(INFORMATION PROVIDED begins)
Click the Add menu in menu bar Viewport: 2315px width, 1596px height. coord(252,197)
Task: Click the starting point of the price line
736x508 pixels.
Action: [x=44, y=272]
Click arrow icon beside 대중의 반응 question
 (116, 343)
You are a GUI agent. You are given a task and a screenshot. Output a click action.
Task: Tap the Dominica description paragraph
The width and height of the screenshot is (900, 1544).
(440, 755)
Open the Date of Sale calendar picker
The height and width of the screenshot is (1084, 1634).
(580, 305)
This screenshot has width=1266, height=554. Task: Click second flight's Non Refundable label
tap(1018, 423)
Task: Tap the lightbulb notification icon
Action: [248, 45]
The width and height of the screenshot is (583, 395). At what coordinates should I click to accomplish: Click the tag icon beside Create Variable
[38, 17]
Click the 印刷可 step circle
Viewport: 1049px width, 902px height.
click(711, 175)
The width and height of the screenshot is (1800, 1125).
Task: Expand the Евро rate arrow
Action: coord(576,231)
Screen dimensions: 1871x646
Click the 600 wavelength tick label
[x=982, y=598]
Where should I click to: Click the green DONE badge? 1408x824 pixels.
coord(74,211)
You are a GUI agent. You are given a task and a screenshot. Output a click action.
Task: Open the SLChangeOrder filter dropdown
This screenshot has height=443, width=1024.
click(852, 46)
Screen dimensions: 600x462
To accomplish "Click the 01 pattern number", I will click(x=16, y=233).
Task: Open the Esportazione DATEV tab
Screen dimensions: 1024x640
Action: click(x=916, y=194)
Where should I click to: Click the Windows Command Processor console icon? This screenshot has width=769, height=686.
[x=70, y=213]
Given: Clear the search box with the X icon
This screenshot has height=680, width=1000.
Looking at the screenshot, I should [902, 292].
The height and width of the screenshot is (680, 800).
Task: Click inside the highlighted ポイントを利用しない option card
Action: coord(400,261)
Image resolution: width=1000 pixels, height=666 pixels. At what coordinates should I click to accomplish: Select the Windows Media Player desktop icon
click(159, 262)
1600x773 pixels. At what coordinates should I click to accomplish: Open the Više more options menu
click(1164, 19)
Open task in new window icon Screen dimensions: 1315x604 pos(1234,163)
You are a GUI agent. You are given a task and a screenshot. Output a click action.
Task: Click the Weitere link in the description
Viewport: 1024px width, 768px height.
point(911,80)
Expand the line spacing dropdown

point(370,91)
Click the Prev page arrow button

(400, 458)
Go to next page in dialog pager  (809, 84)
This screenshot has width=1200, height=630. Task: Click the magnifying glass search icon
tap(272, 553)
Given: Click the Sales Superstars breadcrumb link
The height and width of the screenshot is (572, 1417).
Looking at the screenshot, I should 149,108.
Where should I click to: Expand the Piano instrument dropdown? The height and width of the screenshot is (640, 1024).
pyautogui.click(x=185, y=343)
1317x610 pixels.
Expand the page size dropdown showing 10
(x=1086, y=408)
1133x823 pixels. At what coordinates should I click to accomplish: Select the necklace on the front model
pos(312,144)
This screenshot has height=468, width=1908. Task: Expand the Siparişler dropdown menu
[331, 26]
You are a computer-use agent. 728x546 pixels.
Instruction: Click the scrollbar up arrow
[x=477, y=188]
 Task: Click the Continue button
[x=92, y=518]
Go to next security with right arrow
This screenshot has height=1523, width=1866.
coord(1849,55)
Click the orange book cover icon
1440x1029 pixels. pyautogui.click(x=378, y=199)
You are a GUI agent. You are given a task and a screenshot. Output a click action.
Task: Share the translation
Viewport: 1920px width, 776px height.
(INFORMATION PROVIDED ends)
> **YOUR OBJECTIVE**
All lines above between those holding "Task: Open the SLChangeOrder filter dropdown" and "Given: Clear the search box with the X icon", inclusive, must be set down unchanged, and no other line may be included.

> **RESULT BELOW**
Task: Open the SLChangeOrder filter dropdown
This screenshot has height=443, width=1024.
click(852, 46)
Screen dimensions: 600x462
To accomplish "Click the 01 pattern number", I will click(x=16, y=233).
Task: Open the Esportazione DATEV tab
Screen dimensions: 1024x640
Action: click(x=916, y=194)
Where should I click to: Click the Windows Command Processor console icon? This screenshot has width=769, height=686.
[x=70, y=213]
Given: Clear the search box with the X icon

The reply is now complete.